TRY IT: From the entries, copy each line that includes "cell".

:: RAW DATA ::

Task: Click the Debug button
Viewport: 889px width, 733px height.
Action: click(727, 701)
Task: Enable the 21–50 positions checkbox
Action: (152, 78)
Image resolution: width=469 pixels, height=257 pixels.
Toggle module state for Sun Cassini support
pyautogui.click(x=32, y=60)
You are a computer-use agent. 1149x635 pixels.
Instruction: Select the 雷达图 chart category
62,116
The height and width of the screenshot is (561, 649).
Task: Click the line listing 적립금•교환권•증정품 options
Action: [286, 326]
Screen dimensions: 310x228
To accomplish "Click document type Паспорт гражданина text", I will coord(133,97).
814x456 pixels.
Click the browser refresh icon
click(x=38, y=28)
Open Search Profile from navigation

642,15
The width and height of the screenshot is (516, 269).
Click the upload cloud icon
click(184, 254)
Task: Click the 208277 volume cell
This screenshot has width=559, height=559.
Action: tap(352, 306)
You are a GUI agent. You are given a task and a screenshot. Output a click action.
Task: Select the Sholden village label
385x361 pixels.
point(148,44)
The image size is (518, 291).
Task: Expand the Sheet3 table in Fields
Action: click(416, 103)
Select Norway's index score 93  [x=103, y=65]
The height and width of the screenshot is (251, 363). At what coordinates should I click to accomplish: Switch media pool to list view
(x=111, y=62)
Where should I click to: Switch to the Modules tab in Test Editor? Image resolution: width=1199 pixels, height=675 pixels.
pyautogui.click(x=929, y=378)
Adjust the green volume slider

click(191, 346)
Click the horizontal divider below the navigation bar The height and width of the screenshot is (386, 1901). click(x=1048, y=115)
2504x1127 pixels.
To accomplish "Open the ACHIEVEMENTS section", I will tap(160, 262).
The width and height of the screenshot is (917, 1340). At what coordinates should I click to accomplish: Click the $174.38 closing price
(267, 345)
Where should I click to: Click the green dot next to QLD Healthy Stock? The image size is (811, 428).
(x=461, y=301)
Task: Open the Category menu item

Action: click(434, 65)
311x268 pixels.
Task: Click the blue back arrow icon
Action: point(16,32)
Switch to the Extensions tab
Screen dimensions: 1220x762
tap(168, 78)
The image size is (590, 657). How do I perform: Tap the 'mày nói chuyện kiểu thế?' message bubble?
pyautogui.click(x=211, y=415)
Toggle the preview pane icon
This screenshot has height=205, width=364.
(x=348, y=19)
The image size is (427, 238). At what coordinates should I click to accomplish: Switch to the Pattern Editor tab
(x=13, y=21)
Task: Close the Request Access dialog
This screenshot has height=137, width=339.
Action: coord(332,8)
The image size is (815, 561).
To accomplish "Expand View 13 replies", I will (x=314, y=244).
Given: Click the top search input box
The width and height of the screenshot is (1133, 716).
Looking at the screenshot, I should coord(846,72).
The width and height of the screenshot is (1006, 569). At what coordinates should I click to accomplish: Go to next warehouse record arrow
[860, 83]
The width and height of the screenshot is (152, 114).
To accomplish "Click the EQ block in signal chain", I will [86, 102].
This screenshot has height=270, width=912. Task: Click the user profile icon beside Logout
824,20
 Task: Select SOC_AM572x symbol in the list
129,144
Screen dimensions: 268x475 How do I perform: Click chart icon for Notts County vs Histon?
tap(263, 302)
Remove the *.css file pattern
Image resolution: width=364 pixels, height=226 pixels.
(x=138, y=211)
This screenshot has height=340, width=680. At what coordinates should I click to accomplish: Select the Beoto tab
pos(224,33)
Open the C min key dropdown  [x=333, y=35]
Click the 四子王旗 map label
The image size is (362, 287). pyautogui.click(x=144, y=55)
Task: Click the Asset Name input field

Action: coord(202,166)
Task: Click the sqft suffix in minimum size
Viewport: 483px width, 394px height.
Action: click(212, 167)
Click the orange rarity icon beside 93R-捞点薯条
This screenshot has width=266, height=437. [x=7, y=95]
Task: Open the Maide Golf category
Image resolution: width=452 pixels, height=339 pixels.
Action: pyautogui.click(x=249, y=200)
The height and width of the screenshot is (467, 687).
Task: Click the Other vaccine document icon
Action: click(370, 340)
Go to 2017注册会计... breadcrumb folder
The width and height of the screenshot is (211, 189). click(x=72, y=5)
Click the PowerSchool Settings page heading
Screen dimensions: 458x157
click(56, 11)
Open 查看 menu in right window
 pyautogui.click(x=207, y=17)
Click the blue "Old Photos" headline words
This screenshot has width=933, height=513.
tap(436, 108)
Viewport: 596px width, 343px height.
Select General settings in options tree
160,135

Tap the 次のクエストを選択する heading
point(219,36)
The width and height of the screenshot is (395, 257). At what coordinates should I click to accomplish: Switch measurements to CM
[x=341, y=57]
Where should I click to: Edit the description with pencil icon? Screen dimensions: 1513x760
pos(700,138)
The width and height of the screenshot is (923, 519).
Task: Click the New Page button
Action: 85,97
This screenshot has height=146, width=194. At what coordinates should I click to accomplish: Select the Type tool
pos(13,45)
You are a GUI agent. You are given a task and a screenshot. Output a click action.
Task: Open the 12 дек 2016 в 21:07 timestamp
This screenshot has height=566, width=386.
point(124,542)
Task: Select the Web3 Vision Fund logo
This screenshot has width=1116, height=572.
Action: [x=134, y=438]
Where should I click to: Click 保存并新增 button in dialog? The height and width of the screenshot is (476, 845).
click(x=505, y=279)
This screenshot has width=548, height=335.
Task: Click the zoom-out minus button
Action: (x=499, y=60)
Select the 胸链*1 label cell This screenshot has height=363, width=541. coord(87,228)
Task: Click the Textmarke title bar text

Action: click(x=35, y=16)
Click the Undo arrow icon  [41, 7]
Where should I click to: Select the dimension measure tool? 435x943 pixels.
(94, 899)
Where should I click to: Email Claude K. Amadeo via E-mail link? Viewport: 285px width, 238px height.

:::

REPLY:
Task: Click the 208277 volume cell
Select the 胸链*1 label cell This screenshot has height=363, width=541. coord(87,228)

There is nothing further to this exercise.